(Saved entries)
•••••

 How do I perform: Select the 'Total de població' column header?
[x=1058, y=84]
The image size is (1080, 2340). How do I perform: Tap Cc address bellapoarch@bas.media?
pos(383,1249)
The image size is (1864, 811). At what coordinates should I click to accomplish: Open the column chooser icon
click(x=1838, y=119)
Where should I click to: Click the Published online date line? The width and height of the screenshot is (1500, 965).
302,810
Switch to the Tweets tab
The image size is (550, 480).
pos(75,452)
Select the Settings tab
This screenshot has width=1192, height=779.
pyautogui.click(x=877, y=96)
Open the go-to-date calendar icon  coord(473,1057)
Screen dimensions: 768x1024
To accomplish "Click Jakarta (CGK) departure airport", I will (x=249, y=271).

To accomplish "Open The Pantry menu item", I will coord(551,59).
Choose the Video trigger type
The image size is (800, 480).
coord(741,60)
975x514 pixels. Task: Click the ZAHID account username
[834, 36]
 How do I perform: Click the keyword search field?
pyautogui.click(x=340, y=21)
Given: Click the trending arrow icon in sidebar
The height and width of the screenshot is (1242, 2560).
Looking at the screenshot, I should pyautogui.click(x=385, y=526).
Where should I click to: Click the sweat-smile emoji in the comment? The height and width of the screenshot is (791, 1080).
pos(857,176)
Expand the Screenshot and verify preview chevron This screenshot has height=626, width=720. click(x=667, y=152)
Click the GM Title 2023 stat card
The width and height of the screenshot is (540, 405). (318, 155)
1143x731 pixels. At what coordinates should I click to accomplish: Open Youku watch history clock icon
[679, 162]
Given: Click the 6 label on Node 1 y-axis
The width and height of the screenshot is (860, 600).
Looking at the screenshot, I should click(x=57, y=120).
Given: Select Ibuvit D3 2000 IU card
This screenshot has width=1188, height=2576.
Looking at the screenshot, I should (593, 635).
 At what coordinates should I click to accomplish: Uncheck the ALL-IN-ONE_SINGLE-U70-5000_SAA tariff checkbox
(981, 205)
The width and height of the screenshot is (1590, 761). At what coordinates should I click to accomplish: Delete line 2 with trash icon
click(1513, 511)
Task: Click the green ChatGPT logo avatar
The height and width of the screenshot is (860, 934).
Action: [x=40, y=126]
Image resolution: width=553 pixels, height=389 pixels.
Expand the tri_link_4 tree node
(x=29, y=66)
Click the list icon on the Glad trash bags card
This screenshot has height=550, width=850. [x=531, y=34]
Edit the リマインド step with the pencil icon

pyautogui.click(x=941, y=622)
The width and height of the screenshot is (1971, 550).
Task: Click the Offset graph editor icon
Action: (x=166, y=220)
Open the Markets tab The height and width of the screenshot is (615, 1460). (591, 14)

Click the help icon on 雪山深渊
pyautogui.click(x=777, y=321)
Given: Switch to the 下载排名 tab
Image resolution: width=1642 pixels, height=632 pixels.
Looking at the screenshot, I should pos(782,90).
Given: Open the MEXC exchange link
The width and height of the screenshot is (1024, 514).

•••••

**WHAT NEEDS TO BE DONE:** Please go line by line through the records above, copying each one that holds the string "Given".

**SOLUTION FOR THIS PROBLEM:**
Given: Click the trending arrow icon in sidebar
Given: Click the 6 label on Node 1 y-axis
Given: Select Ibuvit D3 2000 IU card
Given: Switch to the 下载排名 tab
Given: Open the MEXC exchange link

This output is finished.